[Excerpts from a dataset]
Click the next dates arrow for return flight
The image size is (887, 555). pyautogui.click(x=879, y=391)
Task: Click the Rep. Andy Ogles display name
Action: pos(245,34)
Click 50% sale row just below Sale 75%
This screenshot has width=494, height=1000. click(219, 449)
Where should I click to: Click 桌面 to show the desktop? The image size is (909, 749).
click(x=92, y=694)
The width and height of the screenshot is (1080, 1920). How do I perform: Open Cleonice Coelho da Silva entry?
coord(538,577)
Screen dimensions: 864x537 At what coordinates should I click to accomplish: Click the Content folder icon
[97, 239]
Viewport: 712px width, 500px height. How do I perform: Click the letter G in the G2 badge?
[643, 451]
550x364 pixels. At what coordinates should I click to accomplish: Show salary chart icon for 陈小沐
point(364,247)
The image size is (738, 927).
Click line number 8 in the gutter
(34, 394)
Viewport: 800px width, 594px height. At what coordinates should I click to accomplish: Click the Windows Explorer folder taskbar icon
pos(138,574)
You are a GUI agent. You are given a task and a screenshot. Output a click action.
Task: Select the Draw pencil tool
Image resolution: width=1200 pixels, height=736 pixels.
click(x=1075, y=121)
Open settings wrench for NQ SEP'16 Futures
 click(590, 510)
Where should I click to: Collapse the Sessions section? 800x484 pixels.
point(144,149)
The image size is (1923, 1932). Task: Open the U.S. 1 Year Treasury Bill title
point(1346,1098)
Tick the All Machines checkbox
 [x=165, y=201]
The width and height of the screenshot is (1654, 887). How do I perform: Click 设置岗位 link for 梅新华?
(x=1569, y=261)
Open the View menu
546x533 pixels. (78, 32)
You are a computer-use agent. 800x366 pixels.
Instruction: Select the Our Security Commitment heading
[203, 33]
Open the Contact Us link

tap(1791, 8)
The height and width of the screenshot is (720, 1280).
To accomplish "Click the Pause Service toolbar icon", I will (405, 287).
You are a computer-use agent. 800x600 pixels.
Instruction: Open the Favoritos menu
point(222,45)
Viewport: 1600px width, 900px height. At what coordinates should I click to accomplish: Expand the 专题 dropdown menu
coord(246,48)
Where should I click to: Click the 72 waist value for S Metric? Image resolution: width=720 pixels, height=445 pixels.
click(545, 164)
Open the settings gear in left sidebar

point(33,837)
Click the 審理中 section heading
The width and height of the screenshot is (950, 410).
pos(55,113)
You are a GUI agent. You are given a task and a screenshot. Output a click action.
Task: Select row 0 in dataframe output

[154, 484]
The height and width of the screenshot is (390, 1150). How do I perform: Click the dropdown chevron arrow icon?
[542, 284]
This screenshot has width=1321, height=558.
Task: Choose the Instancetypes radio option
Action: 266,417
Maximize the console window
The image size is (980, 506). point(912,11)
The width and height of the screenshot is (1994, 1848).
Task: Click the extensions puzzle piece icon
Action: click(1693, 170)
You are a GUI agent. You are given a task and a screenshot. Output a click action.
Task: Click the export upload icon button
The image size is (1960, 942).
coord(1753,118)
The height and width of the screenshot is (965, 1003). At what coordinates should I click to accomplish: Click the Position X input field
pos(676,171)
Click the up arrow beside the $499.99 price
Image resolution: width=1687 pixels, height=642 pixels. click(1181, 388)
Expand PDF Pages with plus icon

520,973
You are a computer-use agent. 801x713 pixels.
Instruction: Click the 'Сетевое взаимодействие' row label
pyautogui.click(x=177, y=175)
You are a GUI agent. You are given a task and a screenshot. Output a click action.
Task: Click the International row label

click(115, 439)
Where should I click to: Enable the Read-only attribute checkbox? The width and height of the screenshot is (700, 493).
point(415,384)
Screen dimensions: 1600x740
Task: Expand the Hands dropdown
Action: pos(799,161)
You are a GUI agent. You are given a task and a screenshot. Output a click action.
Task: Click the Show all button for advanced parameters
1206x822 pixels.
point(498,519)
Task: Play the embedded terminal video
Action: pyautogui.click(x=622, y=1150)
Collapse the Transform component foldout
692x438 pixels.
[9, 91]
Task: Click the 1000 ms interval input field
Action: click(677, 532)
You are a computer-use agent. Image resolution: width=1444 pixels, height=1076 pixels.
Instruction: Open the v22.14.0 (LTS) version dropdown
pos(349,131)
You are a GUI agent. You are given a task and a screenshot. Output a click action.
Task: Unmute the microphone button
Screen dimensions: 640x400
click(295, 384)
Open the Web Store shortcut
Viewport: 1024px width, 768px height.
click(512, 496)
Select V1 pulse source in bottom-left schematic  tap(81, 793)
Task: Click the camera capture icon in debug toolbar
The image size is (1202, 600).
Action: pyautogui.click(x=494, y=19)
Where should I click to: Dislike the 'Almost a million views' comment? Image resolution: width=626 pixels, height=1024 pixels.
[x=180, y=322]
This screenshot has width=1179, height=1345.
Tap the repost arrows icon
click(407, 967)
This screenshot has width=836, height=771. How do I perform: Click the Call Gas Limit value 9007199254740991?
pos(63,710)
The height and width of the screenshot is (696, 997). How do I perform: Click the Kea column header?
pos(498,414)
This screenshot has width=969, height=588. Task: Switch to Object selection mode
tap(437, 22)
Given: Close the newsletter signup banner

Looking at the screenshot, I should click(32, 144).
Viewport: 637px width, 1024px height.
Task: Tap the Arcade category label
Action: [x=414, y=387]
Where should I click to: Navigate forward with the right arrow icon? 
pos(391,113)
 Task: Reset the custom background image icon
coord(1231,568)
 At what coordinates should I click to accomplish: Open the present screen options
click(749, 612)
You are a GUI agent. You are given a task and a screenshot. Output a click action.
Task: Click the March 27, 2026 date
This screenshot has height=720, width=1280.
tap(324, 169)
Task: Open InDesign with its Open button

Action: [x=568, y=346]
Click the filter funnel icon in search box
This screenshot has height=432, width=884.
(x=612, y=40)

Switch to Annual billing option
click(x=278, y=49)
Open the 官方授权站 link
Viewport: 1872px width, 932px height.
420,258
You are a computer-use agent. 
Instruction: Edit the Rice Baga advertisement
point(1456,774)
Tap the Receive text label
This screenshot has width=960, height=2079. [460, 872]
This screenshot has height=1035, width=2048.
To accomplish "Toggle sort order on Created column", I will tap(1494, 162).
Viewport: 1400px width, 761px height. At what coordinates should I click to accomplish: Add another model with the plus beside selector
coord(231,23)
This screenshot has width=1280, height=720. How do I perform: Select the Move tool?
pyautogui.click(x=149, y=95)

Task item:
Copy the entries word for word. Leave nothing out.

Output below:
Click the next dates arrow for return flight
The image size is (887, 555). pyautogui.click(x=879, y=391)
Task: Click the Rep. Andy Ogles display name
Action: pos(245,34)
Click 50% sale row just below Sale 75%
This screenshot has width=494, height=1000. click(219, 449)
Where should I click to: Click 桌面 to show the desktop? The image size is (909, 749).
click(x=92, y=694)
The width and height of the screenshot is (1080, 1920). How do I perform: Open Cleonice Coelho da Silva entry?
coord(538,577)
Screen dimensions: 864x537 At what coordinates should I click to accomplish: Click the Content folder icon
[97, 239]
Viewport: 712px width, 500px height. How do I perform: Click the letter G in the G2 badge?
[643, 451]
550x364 pixels. At what coordinates should I click to accomplish: Show salary chart icon for 陈小沐
point(364,247)
The image size is (738, 927).
Click line number 8 in the gutter
(34, 394)
Viewport: 800px width, 594px height. At what coordinates should I click to accomplish: Click the Windows Explorer folder taskbar icon
pos(138,574)
You are a GUI agent. You are given a task and a screenshot. Output a click action.
Task: Select the Draw pencil tool
Image resolution: width=1200 pixels, height=736 pixels.
click(x=1075, y=121)
Open settings wrench for NQ SEP'16 Futures
 click(590, 510)
Where should I click to: Collapse the Sessions section? 800x484 pixels.
point(144,149)
The image size is (1923, 1932). Task: Open the U.S. 1 Year Treasury Bill title
point(1346,1098)
Tick the All Machines checkbox
 [x=165, y=201]
The width and height of the screenshot is (1654, 887). How do I perform: Click 设置岗位 link for 梅新华?
(x=1569, y=261)
Open the View menu
546x533 pixels. (78, 32)
You are a computer-use agent. 800x366 pixels.
Instruction: Select the Our Security Commitment heading
[203, 33]
Open the Contact Us link

tap(1791, 8)
The height and width of the screenshot is (720, 1280).
To accomplish "Click the Pause Service toolbar icon", I will (405, 287).
You are a computer-use agent. 800x600 pixels.
Instruction: Open the Favoritos menu
point(222,45)
Viewport: 1600px width, 900px height. At what coordinates should I click to accomplish: Expand the 专题 dropdown menu
coord(246,48)
Where should I click to: Click the 72 waist value for S Metric? Image resolution: width=720 pixels, height=445 pixels.
click(545, 164)
Open the settings gear in left sidebar

point(33,837)
Click the 審理中 section heading
The width and height of the screenshot is (950, 410).
pos(55,113)
You are a GUI agent. You are given a task and a screenshot. Output a click action.
Task: Select row 0 in dataframe output

[154, 484]
The height and width of the screenshot is (390, 1150). How do I perform: Click the dropdown chevron arrow icon?
[542, 284]
This screenshot has width=1321, height=558.
Task: Choose the Instancetypes radio option
Action: 266,417
Maximize the console window
The image size is (980, 506). point(912,11)
The width and height of the screenshot is (1994, 1848).
Task: Click the extensions puzzle piece icon
Action: click(1693, 170)
You are a GUI agent. You are given a task and a screenshot. Output a click action.
Task: Click the export upload icon button
The image size is (1960, 942).
coord(1753,118)
The height and width of the screenshot is (965, 1003). At what coordinates should I click to accomplish: Click the Position X input field
pos(676,171)
Click the up arrow beside the $499.99 price
Image resolution: width=1687 pixels, height=642 pixels. click(1181, 388)
Expand PDF Pages with plus icon

520,973
You are a computer-use agent. 801x713 pixels.
Instruction: Click the 'Сетевое взаимодействие' row label
pyautogui.click(x=177, y=175)
You are a GUI agent. You are given a task and a screenshot. Output a click action.
Task: Click the International row label

click(115, 439)
Where should I click to: Enable the Read-only attribute checkbox? The width and height of the screenshot is (700, 493).
point(415,384)
Screen dimensions: 1600x740
Task: Expand the Hands dropdown
Action: pos(799,161)
You are a GUI agent. You are given a task and a screenshot. Output a click action.
Task: Click the Show all button for advanced parameters
1206x822 pixels.
point(498,519)
Task: Play the embedded terminal video
Action: pyautogui.click(x=622, y=1150)
Collapse the Transform component foldout
692x438 pixels.
[9, 91]
Task: Click the 1000 ms interval input field
Action: click(677, 532)
You are a computer-use agent. Image resolution: width=1444 pixels, height=1076 pixels.
Instruction: Open the v22.14.0 (LTS) version dropdown
pos(349,131)
You are a GUI agent. You are given a task and a screenshot. Output a click action.
Task: Unmute the microphone button
Screen dimensions: 640x400
click(295, 384)
Open the Web Store shortcut
Viewport: 1024px width, 768px height.
click(512, 496)
Select V1 pulse source in bottom-left schematic  tap(81, 793)
Task: Click the camera capture icon in debug toolbar
The image size is (1202, 600).
Action: pyautogui.click(x=494, y=19)
Where should I click to: Dislike the 'Almost a million views' comment? Image resolution: width=626 pixels, height=1024 pixels.
[x=180, y=322]
This screenshot has width=1179, height=1345.
Tap the repost arrows icon
click(407, 967)
This screenshot has width=836, height=771. How do I perform: Click the Call Gas Limit value 9007199254740991?
pos(63,710)
The height and width of the screenshot is (696, 997). How do I perform: Click the Kea column header?
pos(498,414)
This screenshot has width=969, height=588. Task: Switch to Object selection mode
tap(437, 22)
Given: Close the newsletter signup banner

Looking at the screenshot, I should click(32, 144).
Viewport: 637px width, 1024px height.
Task: Tap the Arcade category label
Action: [x=414, y=387]
Where should I click to: Navigate forward with the right arrow icon? 
pos(391,113)
 Task: Reset the custom background image icon
coord(1231,568)
 At what coordinates should I click to accomplish: Open the present screen options
click(749, 612)
You are a GUI agent. You are given a task and a screenshot. Output a click action.
Task: Click the March 27, 2026 date
This screenshot has height=720, width=1280.
tap(324, 169)
Task: Open InDesign with its Open button

Action: [x=568, y=346]
Click the filter funnel icon in search box
This screenshot has height=432, width=884.
(x=612, y=40)

Switch to Annual billing option
click(x=278, y=49)
Open the 官方授权站 link
Viewport: 1872px width, 932px height.
420,258
You are a computer-use agent. 
Instruction: Edit the Rice Baga advertisement
point(1456,774)
Tap the Receive text label
This screenshot has width=960, height=2079. [460, 872]
This screenshot has height=1035, width=2048.
To accomplish "Toggle sort order on Created column", I will tap(1494, 162).
Viewport: 1400px width, 761px height. At what coordinates should I click to accomplish: Add another model with the plus beside selector
coord(231,23)
This screenshot has width=1280, height=720. How do I perform: Select the Move tool?
pyautogui.click(x=149, y=95)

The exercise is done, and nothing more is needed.